Then, Now and Forever

The Hohokam Indians seem to have materialized from a void and then vanished across the landscape. But in their time, from about 300 B.C. to 1450 A.D., they made the high Sonoran Desert bloom. They excavated complex canal systems to irrigate their fields of corn, beans and squash. They dug wells to tap underground water sources. They cultivated fruit bearing cactus and other desert flora and maintained sprawling plantations of agave for food and fiber. Roasting pits and remnants of a village square and 26 pit houses evidence that a major Hohokam population center existed in Dove Mountain. Why the Hohokams chose to live here remains evident today in the land’s comforting beauty.

Spanish Mission

Little is known of the period from 1450 to 1697 A.D., when Jesuit Father Kino first traveled to the Tucson Basin. He and subsequent missionaries found the area supporting the heaviest concentration of native Americans in southern Arizona, primarily the Tohono O’Odham people. Colonization was rapid.

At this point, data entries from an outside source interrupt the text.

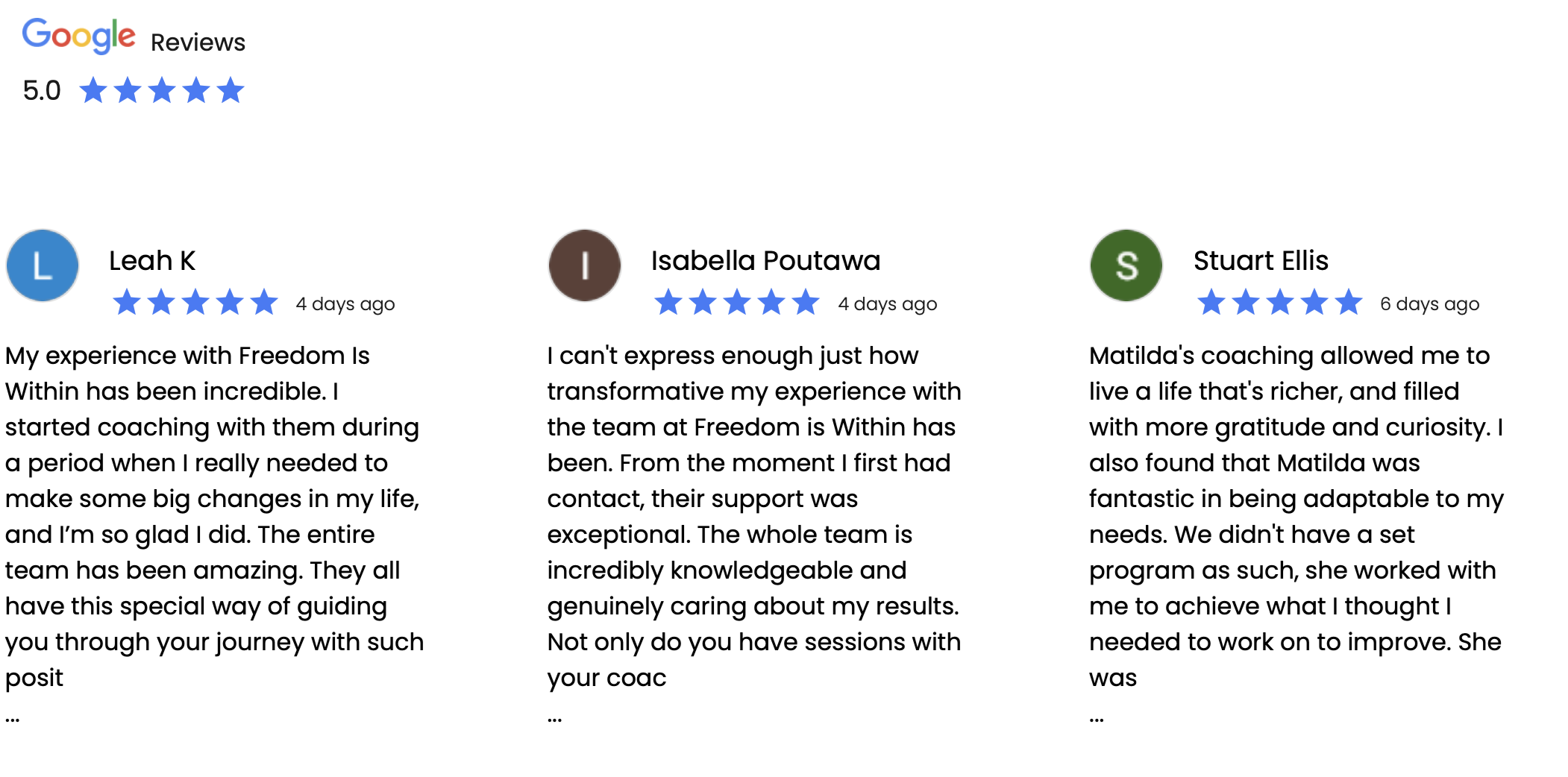This screenshot has height=777, width=1568.
Task: Click Stuart Ellis's five-star rating
Action: (x=1279, y=303)
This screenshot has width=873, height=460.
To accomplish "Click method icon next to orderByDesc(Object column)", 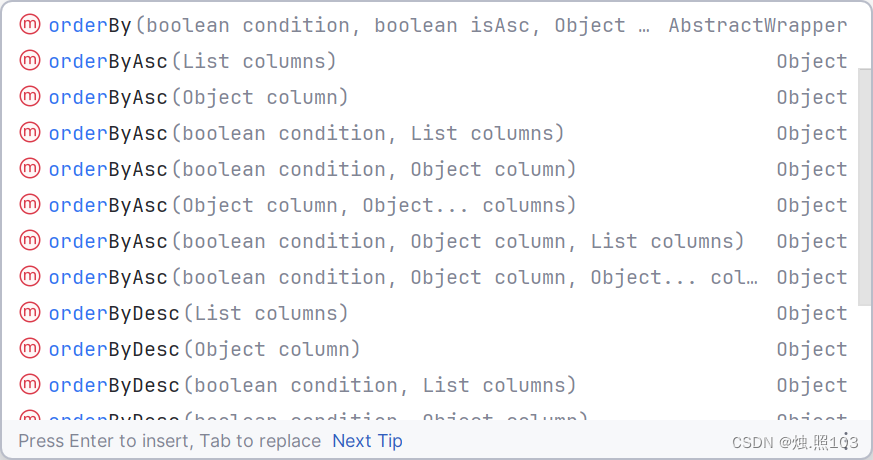I will point(30,349).
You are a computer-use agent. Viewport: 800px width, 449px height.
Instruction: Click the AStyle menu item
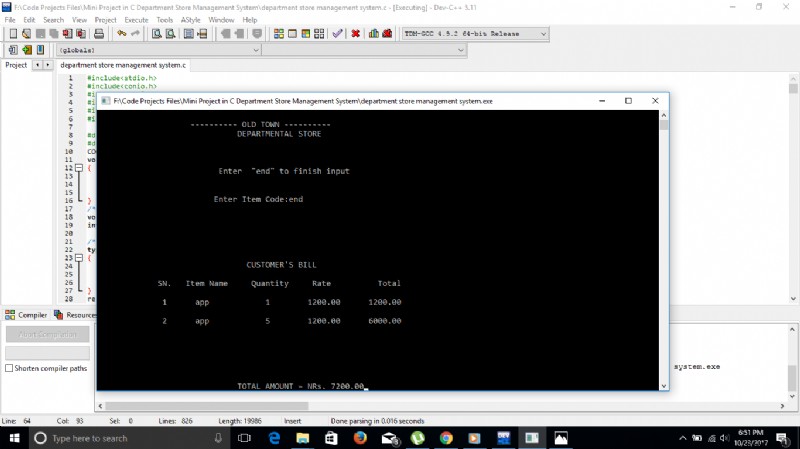click(190, 19)
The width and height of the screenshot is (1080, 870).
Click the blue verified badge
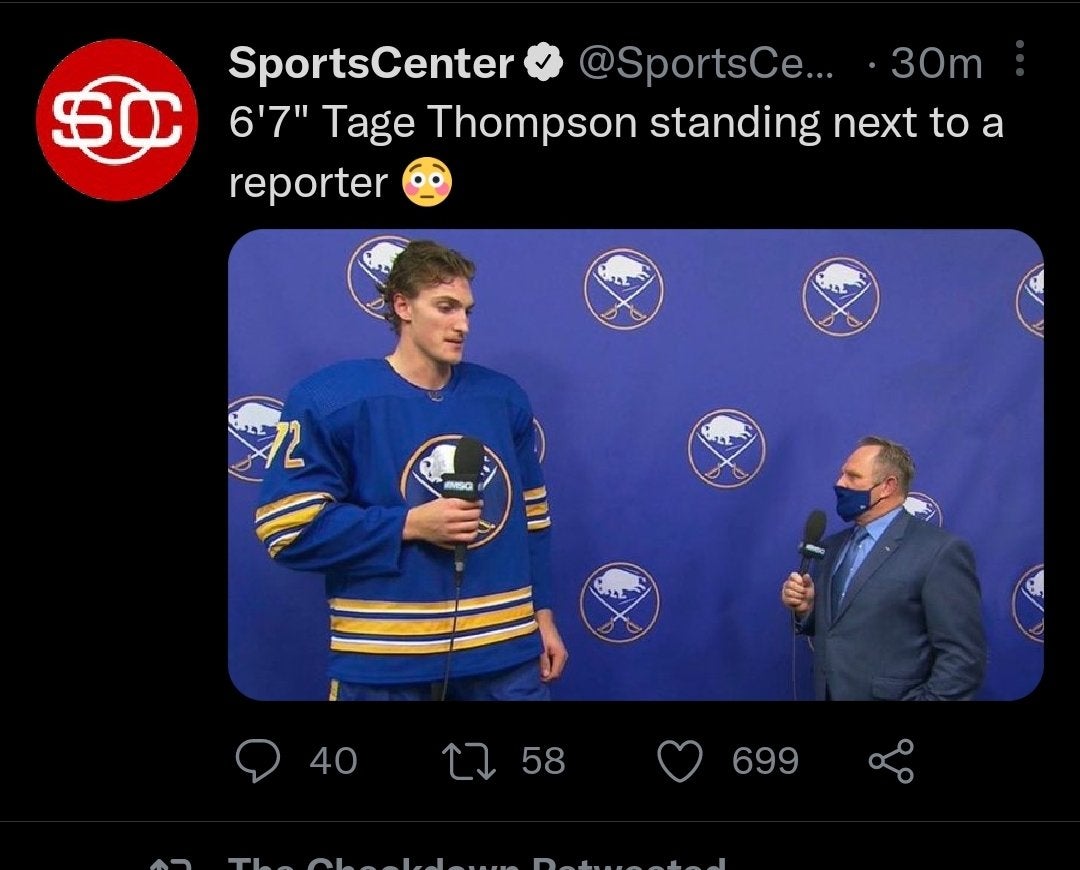click(541, 64)
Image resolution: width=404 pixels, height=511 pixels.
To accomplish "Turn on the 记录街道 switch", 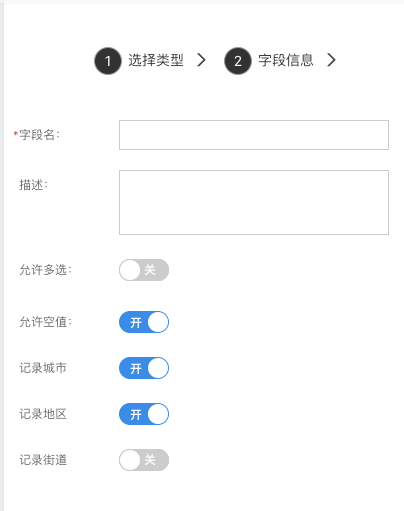I will 144,460.
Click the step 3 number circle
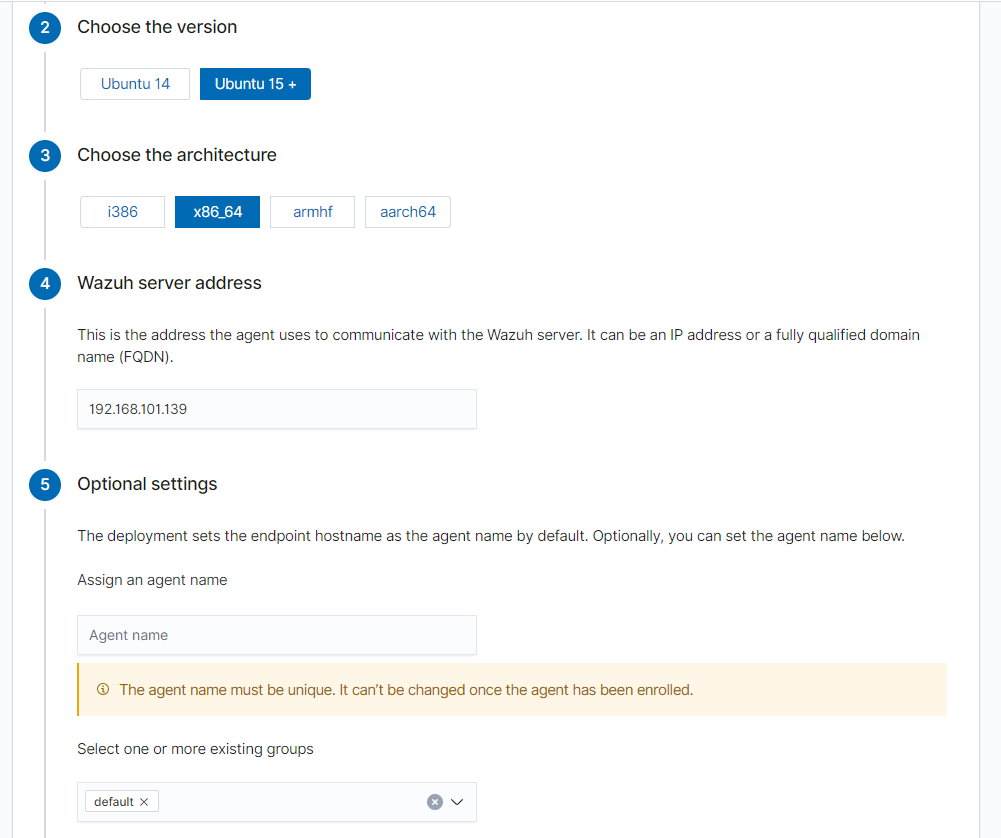 click(44, 156)
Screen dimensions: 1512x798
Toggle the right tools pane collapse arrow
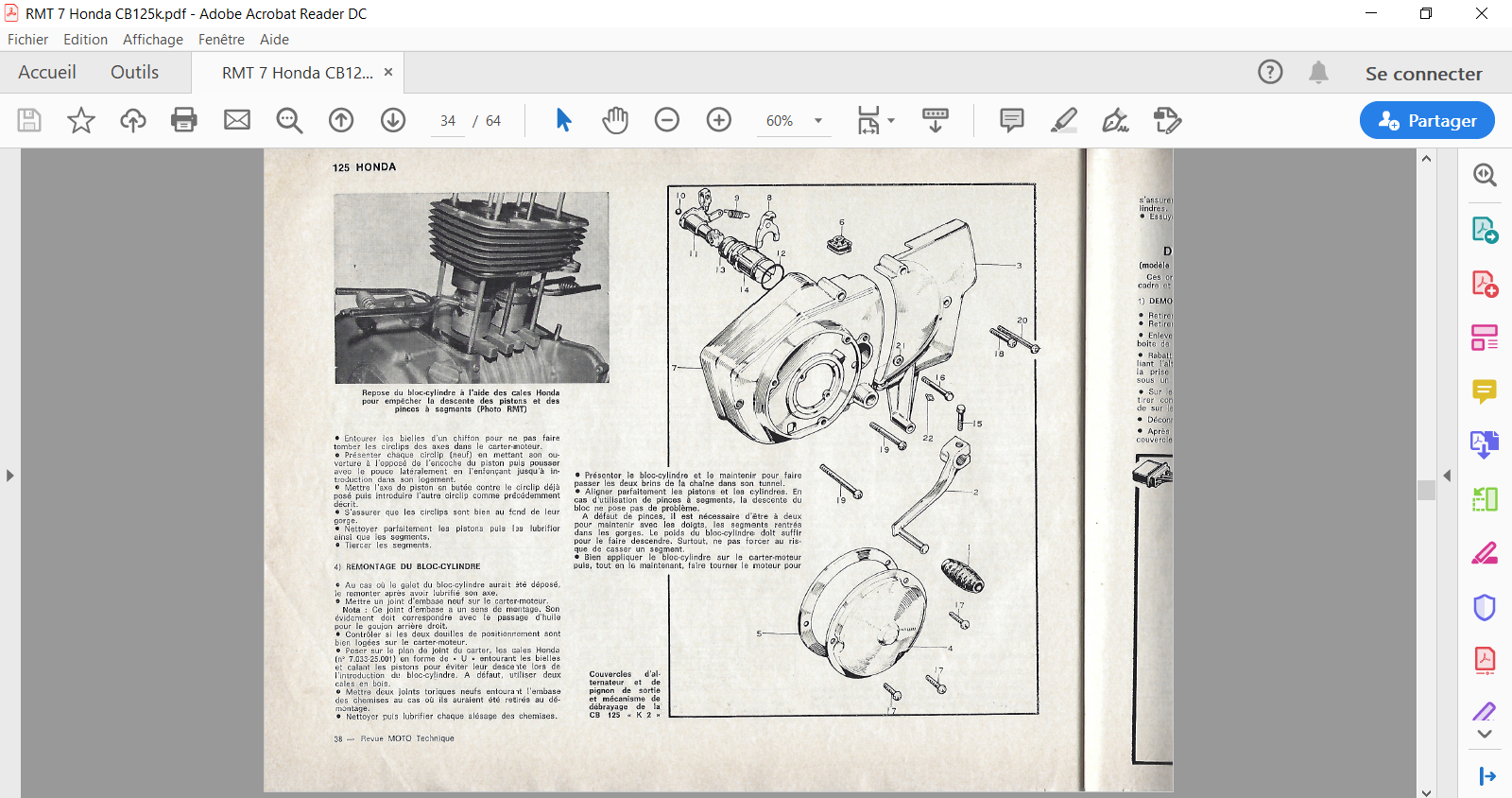(1447, 475)
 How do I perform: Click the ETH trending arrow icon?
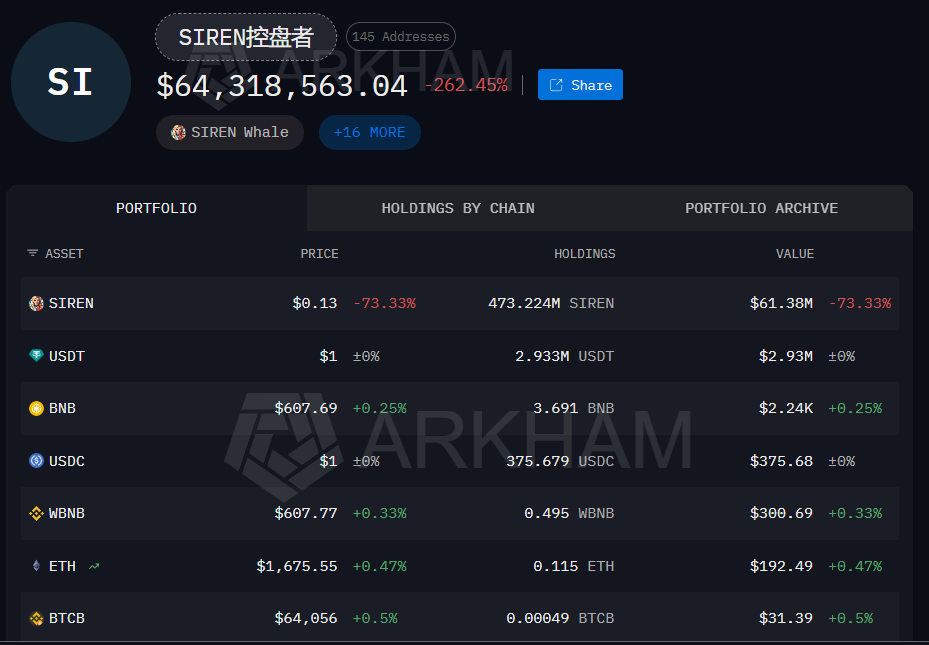94,566
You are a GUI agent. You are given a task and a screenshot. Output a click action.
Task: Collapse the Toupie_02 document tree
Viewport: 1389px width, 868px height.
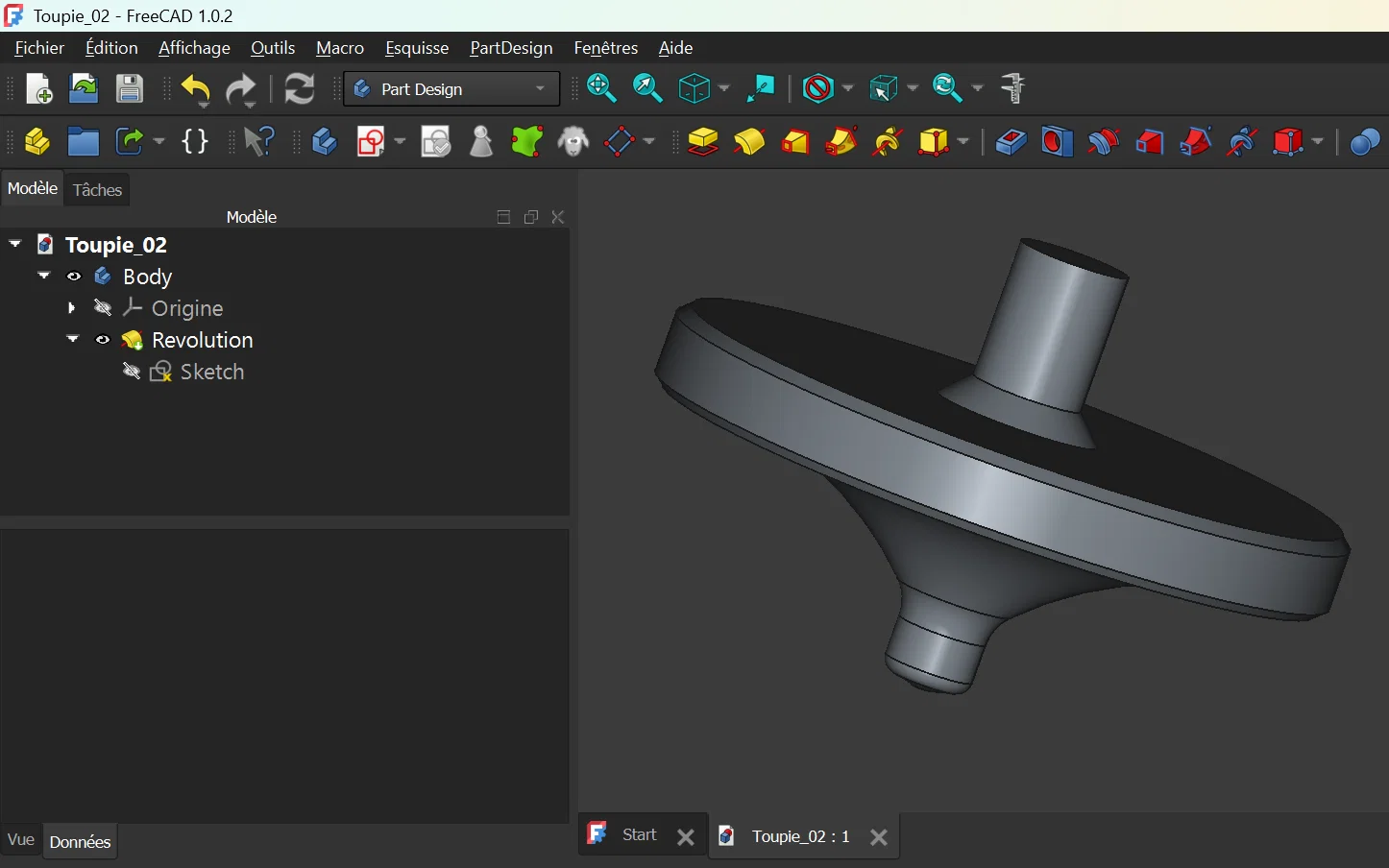[x=15, y=245]
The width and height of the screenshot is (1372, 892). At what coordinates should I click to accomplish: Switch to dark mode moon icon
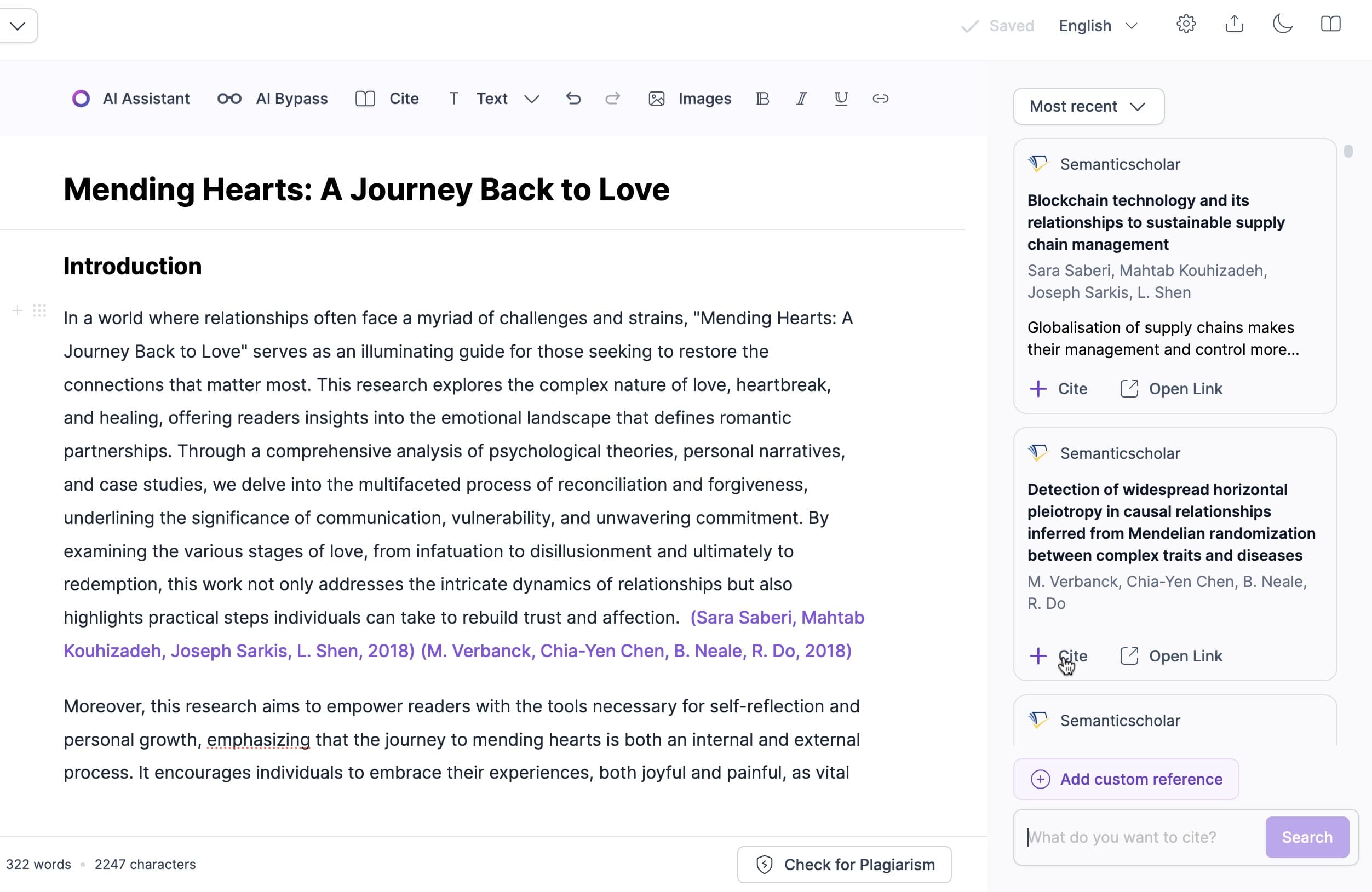[1282, 24]
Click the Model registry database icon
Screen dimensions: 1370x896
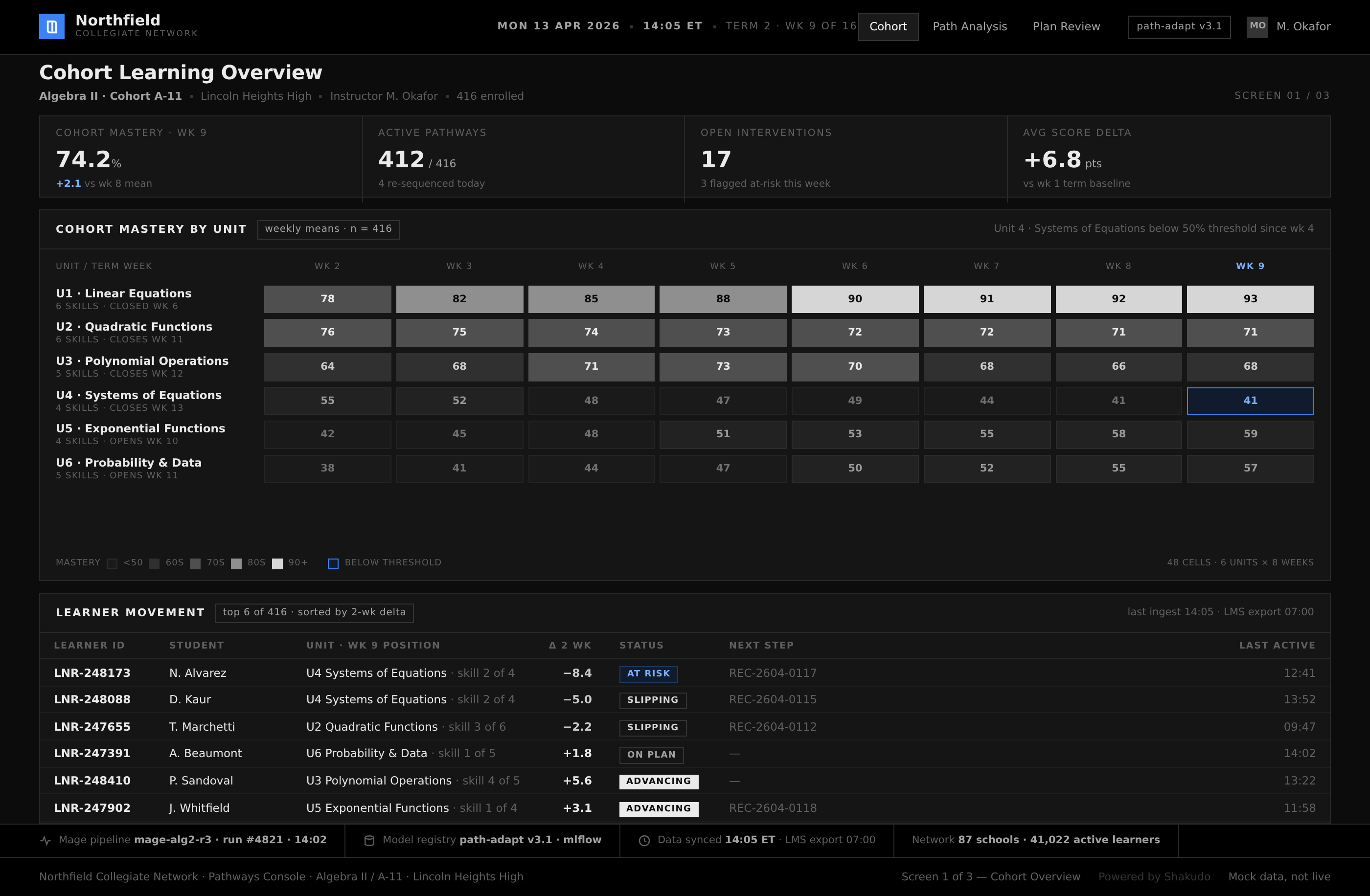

By 1775, the Presidio of Tucson was established, one of several forts built to counter the threat of Apache raiders. Many indigenous settlers were attracted to the area to farm corn, wheat and vegetables and cultivate fruit orchards alongside their Native American contemporaries. With Mexico’s independence from Spain in 1821, more settlers moved to the area to ranch and mine the land’s rich copper deposits.

Foreseeing the Future

In 1926, Eugene “Cush” Cayton left Missouri for Tucson seeking to improve his health. On the advice of a local surveyor, he purchased a choice piece of Ruelas Canyon in the Tortolita Mountains and established the T Bench Bar Ranch. The surveyor predicted: “One of these days this land will be one of the most beautiful spots in the Tucson area.” It is now known as Dove Mountain. Cush and his family ranched the land until 1984. They were gracious hosts, entertaining a wide variety of artists, scientists, prospectors, cowboys and assorted colorful characters over the years. They passed their stewardship on to David Mehl, a choice they made with loving and thoughtful consideration of the land.

Then, Now and Forever

Over 6,200 acres of high Sonoran Desert in the foothills of the Tortolita Mountains. Elevations soaring from 2,700 to 4,300 feet. A unique diversity of desert vegetation and wildlife, canyons, washes, arroyos and dramatic rock outcroppings. A rich and cherished history. Archaeological evidence suggests that the Tucson Basin is one of the longest continuously inhabited regions, over 2,000 years, in the United States. From ancient times through cowboy days, to an inspired dedication to preservation and an uncompromising lifestyle for this and lifetimes to come.